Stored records
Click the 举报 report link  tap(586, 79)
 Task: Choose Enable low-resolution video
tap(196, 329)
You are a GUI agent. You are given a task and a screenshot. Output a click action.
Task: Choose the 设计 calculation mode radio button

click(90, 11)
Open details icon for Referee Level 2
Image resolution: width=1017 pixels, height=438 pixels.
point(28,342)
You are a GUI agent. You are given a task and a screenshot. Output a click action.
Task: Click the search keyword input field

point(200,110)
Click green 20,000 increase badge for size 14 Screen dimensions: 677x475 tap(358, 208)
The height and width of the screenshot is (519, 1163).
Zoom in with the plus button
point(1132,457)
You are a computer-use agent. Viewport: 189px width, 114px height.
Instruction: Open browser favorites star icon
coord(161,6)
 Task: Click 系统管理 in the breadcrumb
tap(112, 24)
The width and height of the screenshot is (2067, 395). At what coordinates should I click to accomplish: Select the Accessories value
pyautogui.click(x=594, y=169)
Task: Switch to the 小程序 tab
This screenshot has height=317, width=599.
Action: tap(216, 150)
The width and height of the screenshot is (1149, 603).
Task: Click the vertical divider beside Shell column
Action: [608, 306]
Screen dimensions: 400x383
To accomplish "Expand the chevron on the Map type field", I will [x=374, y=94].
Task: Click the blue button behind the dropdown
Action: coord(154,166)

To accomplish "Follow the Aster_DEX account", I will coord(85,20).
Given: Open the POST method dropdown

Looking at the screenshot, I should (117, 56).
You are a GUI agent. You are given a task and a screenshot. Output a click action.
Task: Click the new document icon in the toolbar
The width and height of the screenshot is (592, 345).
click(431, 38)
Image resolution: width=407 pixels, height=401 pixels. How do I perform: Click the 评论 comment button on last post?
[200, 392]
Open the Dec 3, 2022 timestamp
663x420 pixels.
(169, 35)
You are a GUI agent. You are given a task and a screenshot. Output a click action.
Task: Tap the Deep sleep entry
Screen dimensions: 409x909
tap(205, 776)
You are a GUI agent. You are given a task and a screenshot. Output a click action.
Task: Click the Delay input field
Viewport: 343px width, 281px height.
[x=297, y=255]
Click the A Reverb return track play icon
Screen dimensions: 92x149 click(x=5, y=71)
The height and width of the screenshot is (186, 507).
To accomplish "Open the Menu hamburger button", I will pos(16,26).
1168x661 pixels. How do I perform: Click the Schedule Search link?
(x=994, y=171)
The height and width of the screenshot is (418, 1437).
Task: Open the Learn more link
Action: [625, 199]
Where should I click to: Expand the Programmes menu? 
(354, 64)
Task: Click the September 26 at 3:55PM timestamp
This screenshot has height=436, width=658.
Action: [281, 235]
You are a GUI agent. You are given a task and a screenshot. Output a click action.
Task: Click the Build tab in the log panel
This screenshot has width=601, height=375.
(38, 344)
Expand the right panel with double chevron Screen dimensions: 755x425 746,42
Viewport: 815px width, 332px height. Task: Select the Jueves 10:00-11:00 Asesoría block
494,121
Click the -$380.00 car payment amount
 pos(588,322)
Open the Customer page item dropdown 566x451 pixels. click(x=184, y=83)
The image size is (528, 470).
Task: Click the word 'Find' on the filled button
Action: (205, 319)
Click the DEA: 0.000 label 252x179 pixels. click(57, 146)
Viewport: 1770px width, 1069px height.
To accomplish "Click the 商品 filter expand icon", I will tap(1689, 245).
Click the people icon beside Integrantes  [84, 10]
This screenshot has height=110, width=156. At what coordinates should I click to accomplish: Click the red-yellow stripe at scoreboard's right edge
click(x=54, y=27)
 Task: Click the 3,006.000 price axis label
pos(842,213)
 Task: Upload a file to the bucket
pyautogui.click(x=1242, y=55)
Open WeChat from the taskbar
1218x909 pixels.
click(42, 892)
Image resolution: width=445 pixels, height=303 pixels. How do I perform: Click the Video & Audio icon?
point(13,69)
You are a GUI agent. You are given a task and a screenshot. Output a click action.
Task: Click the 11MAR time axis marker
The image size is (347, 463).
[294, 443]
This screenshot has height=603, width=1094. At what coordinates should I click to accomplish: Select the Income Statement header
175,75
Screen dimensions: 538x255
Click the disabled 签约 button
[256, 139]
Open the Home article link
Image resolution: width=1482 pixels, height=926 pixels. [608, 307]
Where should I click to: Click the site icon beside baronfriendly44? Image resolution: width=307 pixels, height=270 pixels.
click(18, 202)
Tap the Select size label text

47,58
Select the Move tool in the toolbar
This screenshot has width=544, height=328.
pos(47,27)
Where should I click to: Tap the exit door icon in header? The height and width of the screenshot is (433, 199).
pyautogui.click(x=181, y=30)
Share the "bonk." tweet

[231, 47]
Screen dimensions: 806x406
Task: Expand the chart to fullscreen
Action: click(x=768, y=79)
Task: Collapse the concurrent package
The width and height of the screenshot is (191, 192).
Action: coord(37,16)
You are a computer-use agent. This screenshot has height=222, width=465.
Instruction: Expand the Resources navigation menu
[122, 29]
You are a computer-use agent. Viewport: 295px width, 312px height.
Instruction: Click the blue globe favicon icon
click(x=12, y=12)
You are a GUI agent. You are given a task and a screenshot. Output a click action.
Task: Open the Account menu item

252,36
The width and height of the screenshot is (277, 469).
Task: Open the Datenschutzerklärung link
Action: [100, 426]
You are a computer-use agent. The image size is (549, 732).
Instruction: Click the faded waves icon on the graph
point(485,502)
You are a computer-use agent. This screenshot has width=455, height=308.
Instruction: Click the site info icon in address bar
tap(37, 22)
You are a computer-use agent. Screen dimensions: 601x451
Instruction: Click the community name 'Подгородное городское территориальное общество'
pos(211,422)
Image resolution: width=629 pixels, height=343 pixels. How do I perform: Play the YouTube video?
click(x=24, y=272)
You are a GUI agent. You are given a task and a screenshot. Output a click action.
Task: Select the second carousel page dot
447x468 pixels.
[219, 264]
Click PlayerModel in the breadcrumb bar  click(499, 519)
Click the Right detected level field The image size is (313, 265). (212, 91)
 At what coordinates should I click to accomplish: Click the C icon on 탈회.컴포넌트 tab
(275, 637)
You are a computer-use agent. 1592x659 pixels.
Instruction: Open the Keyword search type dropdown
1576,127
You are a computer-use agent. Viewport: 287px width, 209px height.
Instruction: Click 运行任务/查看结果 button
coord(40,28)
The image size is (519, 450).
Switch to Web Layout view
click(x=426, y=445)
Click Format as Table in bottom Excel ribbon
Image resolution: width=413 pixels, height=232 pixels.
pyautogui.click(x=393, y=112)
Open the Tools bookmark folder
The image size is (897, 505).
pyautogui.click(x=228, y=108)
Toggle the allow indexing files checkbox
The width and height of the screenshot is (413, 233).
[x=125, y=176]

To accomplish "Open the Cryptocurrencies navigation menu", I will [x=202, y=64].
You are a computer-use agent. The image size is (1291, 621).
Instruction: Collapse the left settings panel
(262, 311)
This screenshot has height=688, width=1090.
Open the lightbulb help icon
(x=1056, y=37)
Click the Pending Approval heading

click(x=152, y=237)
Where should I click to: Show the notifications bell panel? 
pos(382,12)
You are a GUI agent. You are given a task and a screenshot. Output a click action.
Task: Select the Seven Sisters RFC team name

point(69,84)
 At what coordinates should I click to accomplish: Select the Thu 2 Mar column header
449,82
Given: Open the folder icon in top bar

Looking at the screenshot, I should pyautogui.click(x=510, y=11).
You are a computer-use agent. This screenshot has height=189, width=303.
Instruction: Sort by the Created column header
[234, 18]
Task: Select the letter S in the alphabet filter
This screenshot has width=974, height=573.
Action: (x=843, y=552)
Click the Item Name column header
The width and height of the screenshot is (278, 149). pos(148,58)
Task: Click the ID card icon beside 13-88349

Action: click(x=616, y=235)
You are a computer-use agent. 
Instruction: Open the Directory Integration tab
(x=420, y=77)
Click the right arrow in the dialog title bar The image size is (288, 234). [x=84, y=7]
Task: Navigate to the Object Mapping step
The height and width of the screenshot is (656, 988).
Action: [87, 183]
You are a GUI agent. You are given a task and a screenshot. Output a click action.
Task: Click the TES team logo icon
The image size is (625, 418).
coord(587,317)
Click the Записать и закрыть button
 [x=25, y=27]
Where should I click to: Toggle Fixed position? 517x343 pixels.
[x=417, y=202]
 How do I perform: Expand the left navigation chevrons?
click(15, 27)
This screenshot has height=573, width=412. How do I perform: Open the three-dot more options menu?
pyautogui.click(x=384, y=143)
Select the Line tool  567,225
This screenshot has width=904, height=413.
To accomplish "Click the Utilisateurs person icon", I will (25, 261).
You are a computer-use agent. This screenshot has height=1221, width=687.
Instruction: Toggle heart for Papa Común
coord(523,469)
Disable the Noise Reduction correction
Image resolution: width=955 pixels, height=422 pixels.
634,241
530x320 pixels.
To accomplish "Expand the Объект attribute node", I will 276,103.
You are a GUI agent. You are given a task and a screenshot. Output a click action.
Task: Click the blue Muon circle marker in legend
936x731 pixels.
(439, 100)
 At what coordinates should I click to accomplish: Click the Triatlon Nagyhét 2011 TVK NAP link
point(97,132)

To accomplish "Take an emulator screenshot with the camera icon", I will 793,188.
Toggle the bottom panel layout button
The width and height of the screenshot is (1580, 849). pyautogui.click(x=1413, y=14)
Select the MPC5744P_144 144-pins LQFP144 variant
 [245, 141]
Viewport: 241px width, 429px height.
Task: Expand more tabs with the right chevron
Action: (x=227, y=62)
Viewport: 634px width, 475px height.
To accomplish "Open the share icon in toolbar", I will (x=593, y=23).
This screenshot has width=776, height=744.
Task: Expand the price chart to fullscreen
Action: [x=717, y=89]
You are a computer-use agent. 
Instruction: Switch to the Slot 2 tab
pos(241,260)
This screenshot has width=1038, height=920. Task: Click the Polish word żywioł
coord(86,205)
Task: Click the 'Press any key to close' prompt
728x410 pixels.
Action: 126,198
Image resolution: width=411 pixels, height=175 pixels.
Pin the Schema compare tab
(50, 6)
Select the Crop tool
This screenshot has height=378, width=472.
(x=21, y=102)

- _Problem to solve_
Would you copy every line of the entries in which "marker" appears?

- _Exercise response_
Task: Click the 11MAR time axis marker
Task: Click the blue Muon circle marker in legend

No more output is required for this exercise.